Dataset entries

━━━━━━

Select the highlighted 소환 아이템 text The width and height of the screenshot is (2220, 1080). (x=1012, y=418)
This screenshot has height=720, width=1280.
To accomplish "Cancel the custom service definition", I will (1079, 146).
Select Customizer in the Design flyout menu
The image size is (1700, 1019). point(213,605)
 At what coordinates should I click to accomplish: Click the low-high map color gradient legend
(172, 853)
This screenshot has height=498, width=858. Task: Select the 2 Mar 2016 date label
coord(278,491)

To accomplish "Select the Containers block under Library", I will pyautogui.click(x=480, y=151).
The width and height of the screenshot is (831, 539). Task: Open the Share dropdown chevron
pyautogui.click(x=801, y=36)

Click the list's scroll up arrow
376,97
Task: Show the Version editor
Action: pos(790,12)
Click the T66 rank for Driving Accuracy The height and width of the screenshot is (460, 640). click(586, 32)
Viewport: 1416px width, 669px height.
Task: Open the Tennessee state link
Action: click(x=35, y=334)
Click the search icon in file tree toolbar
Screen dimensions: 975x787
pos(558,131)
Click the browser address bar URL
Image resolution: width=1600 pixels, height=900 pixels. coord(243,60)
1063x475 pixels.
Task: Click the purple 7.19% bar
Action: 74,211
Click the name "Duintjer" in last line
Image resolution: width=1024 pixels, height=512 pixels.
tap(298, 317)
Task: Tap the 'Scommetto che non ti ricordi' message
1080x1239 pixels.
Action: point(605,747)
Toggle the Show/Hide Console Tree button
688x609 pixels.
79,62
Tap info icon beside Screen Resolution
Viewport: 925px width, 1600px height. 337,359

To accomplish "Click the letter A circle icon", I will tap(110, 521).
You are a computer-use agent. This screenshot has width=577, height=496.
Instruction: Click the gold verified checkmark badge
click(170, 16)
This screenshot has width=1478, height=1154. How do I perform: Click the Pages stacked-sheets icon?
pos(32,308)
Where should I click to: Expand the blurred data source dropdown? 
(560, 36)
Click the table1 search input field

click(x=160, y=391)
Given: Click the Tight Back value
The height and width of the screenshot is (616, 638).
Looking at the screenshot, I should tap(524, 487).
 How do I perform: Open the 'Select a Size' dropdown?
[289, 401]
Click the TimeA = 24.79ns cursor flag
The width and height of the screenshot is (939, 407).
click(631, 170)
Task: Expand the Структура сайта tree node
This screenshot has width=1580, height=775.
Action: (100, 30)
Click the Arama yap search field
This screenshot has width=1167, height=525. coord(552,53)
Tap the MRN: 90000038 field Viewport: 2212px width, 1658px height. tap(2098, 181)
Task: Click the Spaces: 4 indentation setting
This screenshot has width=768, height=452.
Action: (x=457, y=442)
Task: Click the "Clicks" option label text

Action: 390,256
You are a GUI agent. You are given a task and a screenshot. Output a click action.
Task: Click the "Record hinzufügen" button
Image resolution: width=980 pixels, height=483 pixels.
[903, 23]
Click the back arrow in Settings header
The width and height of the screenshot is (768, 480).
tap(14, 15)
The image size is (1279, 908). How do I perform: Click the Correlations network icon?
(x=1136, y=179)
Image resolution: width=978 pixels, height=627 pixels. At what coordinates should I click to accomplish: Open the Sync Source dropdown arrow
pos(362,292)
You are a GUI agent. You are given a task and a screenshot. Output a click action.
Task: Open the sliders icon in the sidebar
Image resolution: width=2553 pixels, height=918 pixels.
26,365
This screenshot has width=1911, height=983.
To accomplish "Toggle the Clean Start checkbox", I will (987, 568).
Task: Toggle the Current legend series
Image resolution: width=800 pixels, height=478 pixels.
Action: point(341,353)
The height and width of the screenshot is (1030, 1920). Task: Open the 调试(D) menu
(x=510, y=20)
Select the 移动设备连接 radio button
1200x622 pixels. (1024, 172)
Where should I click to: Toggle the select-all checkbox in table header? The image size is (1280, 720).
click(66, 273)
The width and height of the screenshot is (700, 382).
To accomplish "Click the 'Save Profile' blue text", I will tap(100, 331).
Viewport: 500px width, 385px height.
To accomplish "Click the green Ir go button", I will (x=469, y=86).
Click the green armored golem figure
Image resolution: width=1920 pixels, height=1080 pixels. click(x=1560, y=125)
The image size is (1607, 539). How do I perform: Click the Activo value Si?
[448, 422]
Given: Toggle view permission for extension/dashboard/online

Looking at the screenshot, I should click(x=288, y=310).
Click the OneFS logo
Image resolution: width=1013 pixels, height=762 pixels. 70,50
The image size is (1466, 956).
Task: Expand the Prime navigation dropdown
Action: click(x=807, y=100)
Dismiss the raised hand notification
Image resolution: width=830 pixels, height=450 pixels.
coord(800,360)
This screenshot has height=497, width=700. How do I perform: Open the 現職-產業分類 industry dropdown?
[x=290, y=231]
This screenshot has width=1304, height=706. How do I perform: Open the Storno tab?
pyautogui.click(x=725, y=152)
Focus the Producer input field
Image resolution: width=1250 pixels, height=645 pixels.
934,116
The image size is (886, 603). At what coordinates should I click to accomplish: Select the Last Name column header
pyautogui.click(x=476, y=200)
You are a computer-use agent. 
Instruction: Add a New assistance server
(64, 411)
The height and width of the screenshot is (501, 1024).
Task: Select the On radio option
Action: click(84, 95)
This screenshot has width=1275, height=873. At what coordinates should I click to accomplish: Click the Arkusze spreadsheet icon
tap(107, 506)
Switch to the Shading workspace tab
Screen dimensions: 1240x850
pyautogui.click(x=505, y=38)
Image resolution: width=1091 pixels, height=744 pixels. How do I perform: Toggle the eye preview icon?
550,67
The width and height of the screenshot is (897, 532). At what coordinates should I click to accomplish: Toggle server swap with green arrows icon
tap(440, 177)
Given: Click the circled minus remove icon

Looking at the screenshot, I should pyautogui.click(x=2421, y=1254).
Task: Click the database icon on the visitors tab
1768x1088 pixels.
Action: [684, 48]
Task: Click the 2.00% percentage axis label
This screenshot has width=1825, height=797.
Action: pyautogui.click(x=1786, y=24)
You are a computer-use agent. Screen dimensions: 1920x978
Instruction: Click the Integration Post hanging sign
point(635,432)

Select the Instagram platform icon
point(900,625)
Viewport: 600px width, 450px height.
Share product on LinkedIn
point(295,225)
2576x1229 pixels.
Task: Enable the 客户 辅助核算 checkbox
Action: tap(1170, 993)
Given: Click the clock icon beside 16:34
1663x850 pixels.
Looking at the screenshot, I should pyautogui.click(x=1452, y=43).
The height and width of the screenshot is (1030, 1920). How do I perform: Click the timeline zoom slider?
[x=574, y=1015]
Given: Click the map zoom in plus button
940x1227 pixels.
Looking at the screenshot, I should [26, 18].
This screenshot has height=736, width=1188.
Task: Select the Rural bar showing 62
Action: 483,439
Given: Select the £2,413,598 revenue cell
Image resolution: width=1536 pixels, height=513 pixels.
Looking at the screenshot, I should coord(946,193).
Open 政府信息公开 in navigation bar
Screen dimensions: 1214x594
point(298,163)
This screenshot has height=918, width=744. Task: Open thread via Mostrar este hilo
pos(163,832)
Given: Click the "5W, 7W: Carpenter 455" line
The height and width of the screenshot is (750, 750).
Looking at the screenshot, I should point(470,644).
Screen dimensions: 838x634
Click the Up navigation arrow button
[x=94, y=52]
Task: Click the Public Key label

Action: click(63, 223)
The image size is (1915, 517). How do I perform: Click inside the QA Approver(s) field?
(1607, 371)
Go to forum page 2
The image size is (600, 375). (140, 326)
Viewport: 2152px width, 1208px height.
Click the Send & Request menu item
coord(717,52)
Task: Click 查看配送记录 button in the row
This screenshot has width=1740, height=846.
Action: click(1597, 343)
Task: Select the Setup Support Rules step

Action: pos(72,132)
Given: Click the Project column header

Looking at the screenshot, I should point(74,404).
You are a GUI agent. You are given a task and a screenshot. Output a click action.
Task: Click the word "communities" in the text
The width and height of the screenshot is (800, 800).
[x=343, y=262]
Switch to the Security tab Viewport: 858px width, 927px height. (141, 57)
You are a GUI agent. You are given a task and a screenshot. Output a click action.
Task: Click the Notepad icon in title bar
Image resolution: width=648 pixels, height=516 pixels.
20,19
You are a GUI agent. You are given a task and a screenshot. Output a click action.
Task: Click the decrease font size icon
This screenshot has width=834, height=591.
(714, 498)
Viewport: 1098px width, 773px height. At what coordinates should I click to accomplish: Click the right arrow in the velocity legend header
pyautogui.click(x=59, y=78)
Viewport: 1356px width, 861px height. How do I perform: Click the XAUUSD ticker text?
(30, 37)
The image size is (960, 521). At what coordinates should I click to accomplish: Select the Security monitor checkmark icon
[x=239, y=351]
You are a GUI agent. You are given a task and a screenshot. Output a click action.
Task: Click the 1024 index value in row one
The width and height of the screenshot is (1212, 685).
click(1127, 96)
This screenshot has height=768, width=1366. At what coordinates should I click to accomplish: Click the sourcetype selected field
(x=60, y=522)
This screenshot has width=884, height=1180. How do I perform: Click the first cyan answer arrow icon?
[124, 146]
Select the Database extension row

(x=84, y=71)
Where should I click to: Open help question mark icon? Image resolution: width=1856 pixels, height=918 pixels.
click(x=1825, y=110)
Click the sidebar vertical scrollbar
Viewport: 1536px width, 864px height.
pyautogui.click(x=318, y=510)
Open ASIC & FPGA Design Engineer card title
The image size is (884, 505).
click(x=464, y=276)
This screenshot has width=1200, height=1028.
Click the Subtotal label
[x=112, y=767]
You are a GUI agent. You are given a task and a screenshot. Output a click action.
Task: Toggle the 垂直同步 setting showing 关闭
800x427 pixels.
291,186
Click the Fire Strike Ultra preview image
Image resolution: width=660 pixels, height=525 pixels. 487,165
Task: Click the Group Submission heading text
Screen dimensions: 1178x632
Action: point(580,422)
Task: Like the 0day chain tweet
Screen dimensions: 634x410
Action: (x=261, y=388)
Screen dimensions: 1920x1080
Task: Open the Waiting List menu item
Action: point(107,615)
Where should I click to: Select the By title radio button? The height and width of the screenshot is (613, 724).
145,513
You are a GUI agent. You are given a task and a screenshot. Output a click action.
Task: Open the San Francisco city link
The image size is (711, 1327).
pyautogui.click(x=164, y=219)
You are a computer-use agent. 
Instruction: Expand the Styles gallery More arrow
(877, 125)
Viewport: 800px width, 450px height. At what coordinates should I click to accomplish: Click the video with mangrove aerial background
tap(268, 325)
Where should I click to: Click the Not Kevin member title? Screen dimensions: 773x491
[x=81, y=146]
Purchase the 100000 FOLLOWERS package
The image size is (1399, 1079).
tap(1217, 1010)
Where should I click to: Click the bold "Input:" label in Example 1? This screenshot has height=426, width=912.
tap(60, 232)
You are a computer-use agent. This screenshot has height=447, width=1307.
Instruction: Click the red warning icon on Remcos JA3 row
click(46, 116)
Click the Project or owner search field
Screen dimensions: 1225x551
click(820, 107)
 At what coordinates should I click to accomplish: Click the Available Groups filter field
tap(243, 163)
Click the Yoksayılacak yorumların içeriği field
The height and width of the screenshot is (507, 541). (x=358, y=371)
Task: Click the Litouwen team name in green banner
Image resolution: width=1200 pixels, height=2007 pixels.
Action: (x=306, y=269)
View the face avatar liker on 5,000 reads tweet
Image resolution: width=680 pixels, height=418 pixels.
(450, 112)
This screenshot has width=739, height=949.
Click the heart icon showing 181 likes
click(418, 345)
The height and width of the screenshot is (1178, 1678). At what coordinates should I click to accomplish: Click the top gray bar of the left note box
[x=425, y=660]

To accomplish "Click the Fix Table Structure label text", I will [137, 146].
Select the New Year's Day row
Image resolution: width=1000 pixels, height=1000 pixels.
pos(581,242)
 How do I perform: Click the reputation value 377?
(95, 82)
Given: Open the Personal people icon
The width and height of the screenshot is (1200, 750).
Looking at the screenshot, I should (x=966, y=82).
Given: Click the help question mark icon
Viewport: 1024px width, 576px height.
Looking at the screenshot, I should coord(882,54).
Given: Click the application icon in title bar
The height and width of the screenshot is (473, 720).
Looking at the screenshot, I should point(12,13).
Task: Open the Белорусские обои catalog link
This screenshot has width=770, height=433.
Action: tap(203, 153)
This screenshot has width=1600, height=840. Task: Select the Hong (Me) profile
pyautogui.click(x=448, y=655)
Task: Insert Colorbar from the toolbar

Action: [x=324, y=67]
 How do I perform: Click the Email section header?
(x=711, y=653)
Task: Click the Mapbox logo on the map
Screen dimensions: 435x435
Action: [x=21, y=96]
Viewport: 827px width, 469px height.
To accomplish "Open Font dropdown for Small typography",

━━━━━━

Every line above with the word "Switch" is to be copied out.

Switch to the Shading workspace tab
Switch to the Security tab Viewport: 858px width, 927px height. (141, 57)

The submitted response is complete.